Excerpted text:
This is an effort to implement a Cassandra Tap for Cascading.
At the moment, only Source is supported, although the tap does automatic type detection from the CF metadata.
Here's the cascading Wordcount example running on Cassandra:
Tap source = new CassandraTap("127.0.0.1", 9160, "wordcount", "input_words",
new Fields("line", "bible"));
Scheme sinkScheme = new TextLine(new Fields("word", "count"));
Tap sink = new StdoutTap();
// the 'head' of the pipe assembly
Pipe assembly = new Pipe("wordcount");
// For each input Tuple
// parse out each word into a new Tuple with the field name "word"
// regular expressions are optional in Cascading
String regex = "(?<!\\pL)(?=\\pL)[^ ]*(?<=\\pL)(?!\\pL)";
Function function = new RegexGenerator(new Fields("word"), regex);
assembly = new Each(assembly, new Fields("line"), function);
// group the Tuple stream by the "word" value
assembly = new GroupBy(assembly, new Fields("word"));
// For every Tuple group
// count the number of occurrences of "word" and store result in
// a field named "count"

Short exercise 1:
Decide whether each statement below agrees with the Cassandra Tap text. Answer yes or no for each, and quote the deciding words of the text exactly.
(a) The tap currently supports both Source and Sink.
(b) The tap detects types automatically from the CF metadata.
(c) In the Wordcount example, the tap connects to port 9160.
Short exercise 2:
Output the part of the Cassandra Tap text that opens with the words containing "This is an effort" and closes with "the CF metadata.", copied word for word.

Raw records:
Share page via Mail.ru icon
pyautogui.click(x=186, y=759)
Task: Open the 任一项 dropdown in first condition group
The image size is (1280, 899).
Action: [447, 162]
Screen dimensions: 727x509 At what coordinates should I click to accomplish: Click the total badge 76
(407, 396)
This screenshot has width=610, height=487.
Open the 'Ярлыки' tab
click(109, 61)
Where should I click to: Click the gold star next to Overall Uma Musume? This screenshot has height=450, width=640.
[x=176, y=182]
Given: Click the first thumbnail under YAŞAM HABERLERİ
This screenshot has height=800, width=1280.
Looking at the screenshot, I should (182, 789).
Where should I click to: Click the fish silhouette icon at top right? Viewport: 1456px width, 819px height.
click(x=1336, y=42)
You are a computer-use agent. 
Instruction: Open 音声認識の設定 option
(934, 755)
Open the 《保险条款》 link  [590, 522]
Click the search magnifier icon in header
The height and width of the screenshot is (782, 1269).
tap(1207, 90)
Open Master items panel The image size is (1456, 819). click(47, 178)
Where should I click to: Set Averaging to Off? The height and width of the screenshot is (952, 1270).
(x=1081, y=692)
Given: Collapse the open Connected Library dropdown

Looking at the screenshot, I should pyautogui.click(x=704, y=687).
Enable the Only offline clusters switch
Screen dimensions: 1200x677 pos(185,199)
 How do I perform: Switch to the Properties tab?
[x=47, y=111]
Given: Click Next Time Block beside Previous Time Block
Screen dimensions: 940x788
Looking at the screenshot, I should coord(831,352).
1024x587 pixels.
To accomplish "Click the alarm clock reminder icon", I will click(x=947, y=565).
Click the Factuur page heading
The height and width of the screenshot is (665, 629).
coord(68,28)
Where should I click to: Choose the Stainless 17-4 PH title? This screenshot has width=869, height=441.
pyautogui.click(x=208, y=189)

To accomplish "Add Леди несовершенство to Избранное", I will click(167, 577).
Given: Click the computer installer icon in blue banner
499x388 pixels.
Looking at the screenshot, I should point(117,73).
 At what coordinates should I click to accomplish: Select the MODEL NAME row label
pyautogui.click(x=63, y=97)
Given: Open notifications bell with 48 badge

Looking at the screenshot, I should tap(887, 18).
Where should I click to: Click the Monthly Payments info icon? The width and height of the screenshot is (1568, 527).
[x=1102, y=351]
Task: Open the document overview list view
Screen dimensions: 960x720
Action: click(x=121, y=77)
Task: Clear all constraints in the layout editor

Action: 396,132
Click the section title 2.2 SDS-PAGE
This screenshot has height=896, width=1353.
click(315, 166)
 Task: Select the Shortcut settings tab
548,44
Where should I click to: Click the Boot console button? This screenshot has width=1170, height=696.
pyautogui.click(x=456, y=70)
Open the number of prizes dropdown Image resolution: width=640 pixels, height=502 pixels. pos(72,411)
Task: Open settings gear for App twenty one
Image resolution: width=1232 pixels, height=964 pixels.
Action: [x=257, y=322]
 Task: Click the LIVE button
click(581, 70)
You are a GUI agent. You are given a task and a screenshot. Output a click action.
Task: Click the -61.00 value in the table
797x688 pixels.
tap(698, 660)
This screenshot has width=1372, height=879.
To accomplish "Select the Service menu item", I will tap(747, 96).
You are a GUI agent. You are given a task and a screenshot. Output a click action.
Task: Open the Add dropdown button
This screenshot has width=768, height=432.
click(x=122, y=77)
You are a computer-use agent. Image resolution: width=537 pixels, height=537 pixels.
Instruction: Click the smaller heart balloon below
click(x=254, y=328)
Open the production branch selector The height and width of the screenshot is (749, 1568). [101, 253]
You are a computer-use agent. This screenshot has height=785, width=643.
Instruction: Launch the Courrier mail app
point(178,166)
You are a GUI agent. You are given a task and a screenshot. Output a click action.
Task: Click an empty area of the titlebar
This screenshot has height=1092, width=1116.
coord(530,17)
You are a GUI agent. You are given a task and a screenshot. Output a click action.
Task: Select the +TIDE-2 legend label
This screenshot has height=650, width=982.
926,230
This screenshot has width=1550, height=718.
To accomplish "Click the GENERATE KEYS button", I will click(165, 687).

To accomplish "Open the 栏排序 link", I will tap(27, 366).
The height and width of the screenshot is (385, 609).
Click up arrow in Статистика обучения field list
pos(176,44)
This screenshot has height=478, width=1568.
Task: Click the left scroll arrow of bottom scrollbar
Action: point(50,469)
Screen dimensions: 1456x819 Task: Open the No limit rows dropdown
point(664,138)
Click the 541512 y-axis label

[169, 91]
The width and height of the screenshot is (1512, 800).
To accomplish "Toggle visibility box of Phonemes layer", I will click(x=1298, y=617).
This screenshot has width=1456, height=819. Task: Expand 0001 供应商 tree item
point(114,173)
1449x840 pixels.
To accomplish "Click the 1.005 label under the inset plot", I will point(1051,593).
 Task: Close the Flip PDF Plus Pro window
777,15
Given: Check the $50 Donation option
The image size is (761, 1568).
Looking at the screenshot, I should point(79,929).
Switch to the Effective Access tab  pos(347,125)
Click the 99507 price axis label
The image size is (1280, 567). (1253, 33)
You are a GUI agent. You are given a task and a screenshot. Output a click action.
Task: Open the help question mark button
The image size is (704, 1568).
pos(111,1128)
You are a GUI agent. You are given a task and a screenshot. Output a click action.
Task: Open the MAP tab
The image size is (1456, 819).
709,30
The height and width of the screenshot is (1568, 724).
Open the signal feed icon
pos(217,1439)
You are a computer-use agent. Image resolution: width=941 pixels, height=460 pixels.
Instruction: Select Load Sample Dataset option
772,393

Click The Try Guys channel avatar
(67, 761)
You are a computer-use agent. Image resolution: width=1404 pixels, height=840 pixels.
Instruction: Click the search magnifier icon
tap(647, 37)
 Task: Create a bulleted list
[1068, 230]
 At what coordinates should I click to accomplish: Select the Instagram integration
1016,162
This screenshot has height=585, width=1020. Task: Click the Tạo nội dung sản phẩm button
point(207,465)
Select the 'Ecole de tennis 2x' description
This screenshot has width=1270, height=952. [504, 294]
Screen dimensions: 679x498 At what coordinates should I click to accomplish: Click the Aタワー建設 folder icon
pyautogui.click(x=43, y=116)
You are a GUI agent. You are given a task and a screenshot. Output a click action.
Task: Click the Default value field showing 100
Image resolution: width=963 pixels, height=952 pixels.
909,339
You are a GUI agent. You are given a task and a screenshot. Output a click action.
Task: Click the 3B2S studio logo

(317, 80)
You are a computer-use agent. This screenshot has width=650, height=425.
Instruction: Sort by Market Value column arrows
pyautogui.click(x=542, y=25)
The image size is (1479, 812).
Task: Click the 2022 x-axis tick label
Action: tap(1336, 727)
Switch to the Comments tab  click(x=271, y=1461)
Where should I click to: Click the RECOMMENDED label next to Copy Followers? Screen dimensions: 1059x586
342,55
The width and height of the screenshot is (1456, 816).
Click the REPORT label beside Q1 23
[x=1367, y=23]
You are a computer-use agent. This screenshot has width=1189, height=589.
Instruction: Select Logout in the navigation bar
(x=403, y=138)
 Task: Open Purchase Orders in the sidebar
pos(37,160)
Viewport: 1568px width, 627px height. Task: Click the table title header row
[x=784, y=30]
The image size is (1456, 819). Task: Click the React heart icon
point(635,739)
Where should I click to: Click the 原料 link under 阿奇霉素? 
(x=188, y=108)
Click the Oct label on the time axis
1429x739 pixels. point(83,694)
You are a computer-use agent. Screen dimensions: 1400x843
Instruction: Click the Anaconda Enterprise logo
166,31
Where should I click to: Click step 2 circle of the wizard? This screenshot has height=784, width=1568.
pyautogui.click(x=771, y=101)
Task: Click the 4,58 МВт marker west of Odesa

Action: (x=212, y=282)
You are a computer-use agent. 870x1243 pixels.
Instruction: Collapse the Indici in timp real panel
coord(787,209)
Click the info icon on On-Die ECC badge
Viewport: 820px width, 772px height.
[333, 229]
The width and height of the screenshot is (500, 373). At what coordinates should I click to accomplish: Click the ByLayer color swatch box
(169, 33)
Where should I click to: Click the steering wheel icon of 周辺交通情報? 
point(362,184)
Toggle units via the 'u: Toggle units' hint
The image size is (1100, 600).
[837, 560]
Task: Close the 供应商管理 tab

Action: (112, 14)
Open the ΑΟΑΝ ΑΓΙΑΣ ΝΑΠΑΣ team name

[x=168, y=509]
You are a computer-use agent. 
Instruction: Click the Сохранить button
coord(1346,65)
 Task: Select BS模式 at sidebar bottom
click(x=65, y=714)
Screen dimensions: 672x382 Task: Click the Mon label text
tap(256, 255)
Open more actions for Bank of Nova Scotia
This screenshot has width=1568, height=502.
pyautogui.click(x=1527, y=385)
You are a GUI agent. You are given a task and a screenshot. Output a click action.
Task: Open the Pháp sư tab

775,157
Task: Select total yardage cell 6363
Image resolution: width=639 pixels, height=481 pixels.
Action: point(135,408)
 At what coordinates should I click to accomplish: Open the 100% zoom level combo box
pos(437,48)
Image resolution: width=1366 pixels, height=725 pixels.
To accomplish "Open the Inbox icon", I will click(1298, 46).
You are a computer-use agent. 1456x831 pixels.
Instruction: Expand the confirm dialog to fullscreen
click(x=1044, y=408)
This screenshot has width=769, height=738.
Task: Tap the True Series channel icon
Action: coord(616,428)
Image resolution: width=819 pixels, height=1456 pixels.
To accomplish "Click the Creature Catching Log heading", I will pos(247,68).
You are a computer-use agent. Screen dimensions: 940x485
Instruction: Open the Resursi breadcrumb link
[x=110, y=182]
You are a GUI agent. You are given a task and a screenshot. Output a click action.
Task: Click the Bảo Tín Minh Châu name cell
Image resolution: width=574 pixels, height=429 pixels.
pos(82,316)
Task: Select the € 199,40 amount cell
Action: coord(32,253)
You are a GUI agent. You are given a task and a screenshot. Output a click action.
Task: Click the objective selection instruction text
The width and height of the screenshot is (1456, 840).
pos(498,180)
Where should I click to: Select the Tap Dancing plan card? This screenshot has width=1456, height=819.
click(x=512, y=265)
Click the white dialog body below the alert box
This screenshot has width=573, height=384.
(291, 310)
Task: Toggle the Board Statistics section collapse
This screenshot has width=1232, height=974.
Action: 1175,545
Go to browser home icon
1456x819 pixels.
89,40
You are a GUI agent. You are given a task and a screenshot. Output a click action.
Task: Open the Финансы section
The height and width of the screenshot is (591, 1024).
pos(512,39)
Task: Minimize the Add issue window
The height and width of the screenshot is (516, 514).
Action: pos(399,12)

Correct response 1:
(a) No: "At the moment, only Source is supported"
(b) Yes: "the tap does automatic type detection from the CF metadata"
(c) Yes: "Tap source = new CassandraTap("127.0.0.1", 9160"

Correct response 2:
This is an effort to implement a Cassandra Tap for Cascading.
At the moment, only Source is supported, although the tap does automatic type detection from the CF metadata.